La justice de Bahreïn a ordonné lundi un nouveau procès dans l'affaire d'opposants, dont le chiite Abdel Hadi al-Khawaja, condamné à perpétuité et en grève de la faim, une décision accueillie avec scepticisme par les avocats de la défense.

«La Cour de cassation a accepté les recours et ordonné un procès devant la cour d'appel», a déclaré à l'AFP Mohamed al-Jichy, avocat de M. Khawaja, à l'issue d'une brève audience de la haute juridiction.

«On espérait une annulation pure et simple du verdict, mais il s'agit d'une décision qui va nous donner l'occasion de défendre nos clients», a-t-il dit.

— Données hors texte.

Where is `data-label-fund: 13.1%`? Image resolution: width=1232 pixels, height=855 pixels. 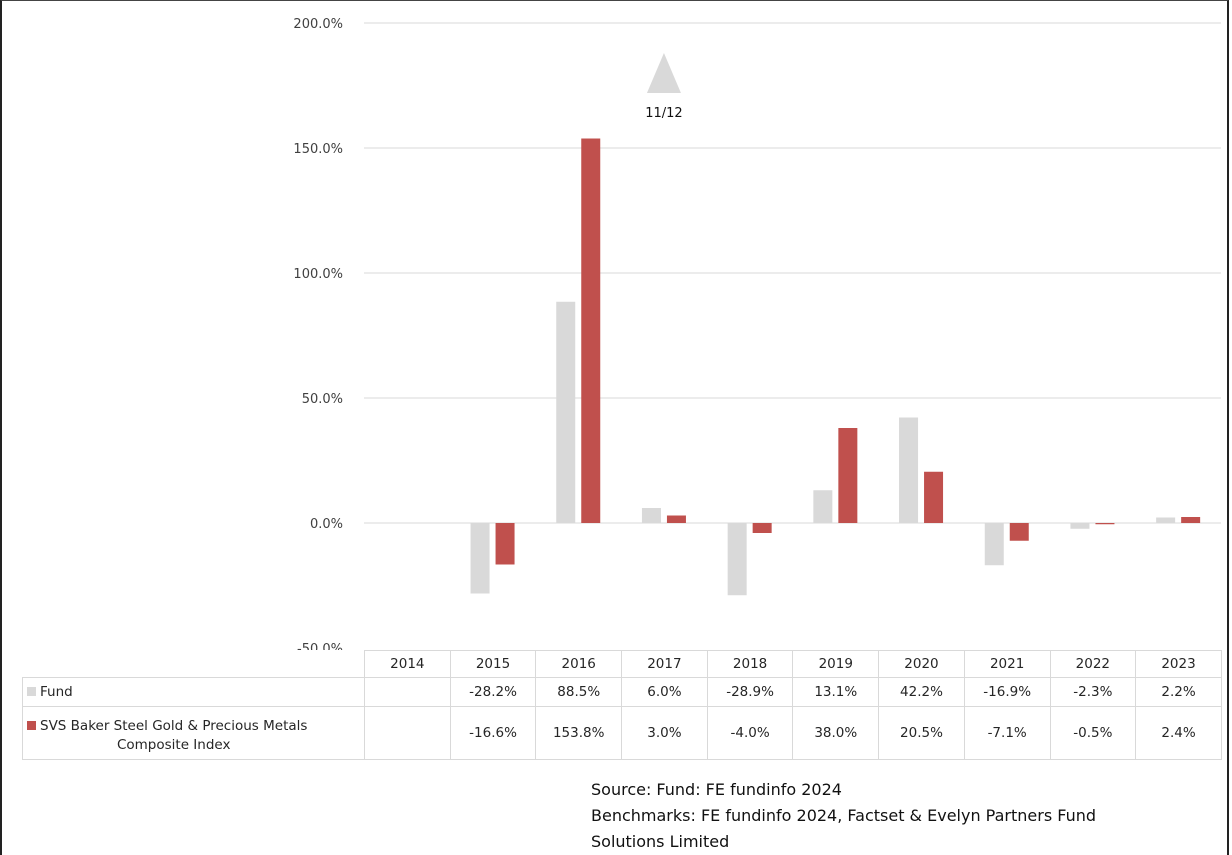
data-label-fund: 13.1% is located at coordinates (836, 692).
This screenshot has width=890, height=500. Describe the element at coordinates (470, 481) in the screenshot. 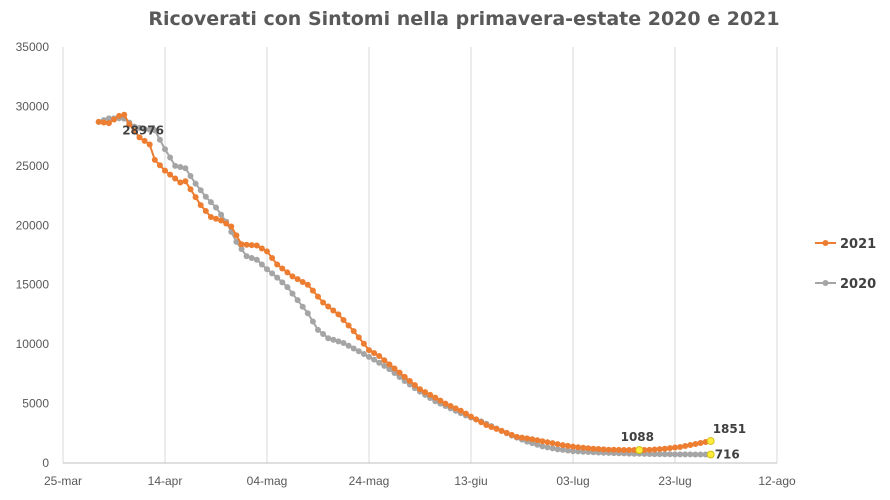

I see `x-tick-label: 13-giu` at that location.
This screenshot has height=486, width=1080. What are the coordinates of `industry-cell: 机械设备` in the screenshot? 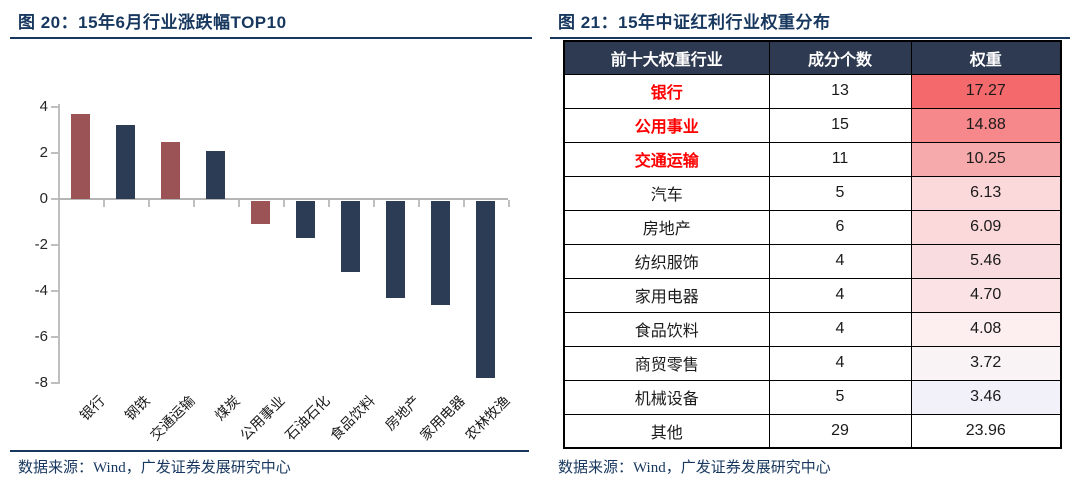 It's located at (666, 397).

Selon un autre avocat, Mohamed al-Tajer, M. Khawaja et les autres opposants resteront en prison jusqu'au nouveau procès dont la date doit être fixée par le Conseil suprême de la magistrature.

Le procureur général a confirmé, dans un communiqué, que les opposants resteront en prison et indiqué que la loi interdit à la cour d'appel d'aggraver les peines, mais lui permet de les diminuer jusqu'à l'acquittement.

Me Tajer a estimé toutefois que la décision de la Cour de cassation n'était pas de nature à pousser M. Khawaja à cesser sa grève de la faim. «Cela ne change rien à la situation» de M. Khawaja qui a annoncé son intention de poursuivre son mouvement jusqu'à «la mort ou la liberté», a-t-il affirmé.

La Cour de cassation a statué sur la condamnation pour complot contre la dynastie sunnite de 14 opposants, en grande majorité des chiites, dont M. Khawaja, en grève de la faim depuis le 8 février.

Ces opposants font partie d'un groupe de 21 personnes, dont 7 jugées par contumace. Sept ont été condamnées à la perpétuité et les autres à des peines allant de deux à 15 ans de prison.

Ils ont été reconnus coupables d'avoir «formé un groupe terroriste visant à changer la Constitution et le régime monarchique», d'avoir été «en contact avec un groupe terroriste à l'étranger agissant dans l'intérêt d'un pays étranger en menant des actes hostiles contre le Royaume de Bahreïn» et d'avoir «collecté des fonds pour ce groupe».

Les opposants ont été jugés par un tribunal d'exception sous l'état d'urgence proclamé de mars à juin 2011 dans la foulée de la répression d'un mois de protestations populaires, animées par des chiites, majoritaires dans la population de ce royaume dirigé par une dynastie sunnite.

Avant l'audience de lundi, des dizaines d'opposants chiites se sont rassemblés devant le siège de la Cour de cassation, brandissant des portraits des condamnés et des pancartes dénonçant «un procès politique».

Les manifestants ont été gardés à distance par un cordon des forces de sécurité et aucun incident n'a été signalé, ont rapporté des témoins.

Les villages chiites autour de Manama, la capitale, ont également connu une certaine effervescence avec de jeunes manifestants barrant des routes avec des pneus en flammes, selon d'autres témoins.

Le ministère de l'Intérieur a indiqué que des «groupes de saboteurs» ont fermé deux axes routiers qui ont été rouverts à la circulation après une intervention des forces de l'ordre.

Dimanche, l'hôpital militaire de Bahreïn où M. Khawaja est hospitalisé et dont l'état de santé suscite des inquiétudes a indiqué qu'il n'était pas nourri de force comme l'a suggéré sa famille.

«En réponse aux affirmations faites par des membres de la famille d'Abdel Hadi al-Khawaja, nous tenons à préciser que le patient n'a pas été forcé à s'alimenter», a précisé l'hôpital dans un communiqué.

«Il prend volontairement des compléments alimentaires, mais quand son taux de sucre a baissé de manière significative aujourd'hui, les médecins ont obtenu son accord pour l'alimenter par un tube nasal», a ajouté l'établissement.

Tous les appels d'organisations de défense des droits de l'homme pour libérer cet opposant, également détenteur de la nationalité danoise, sont restés sans réponse.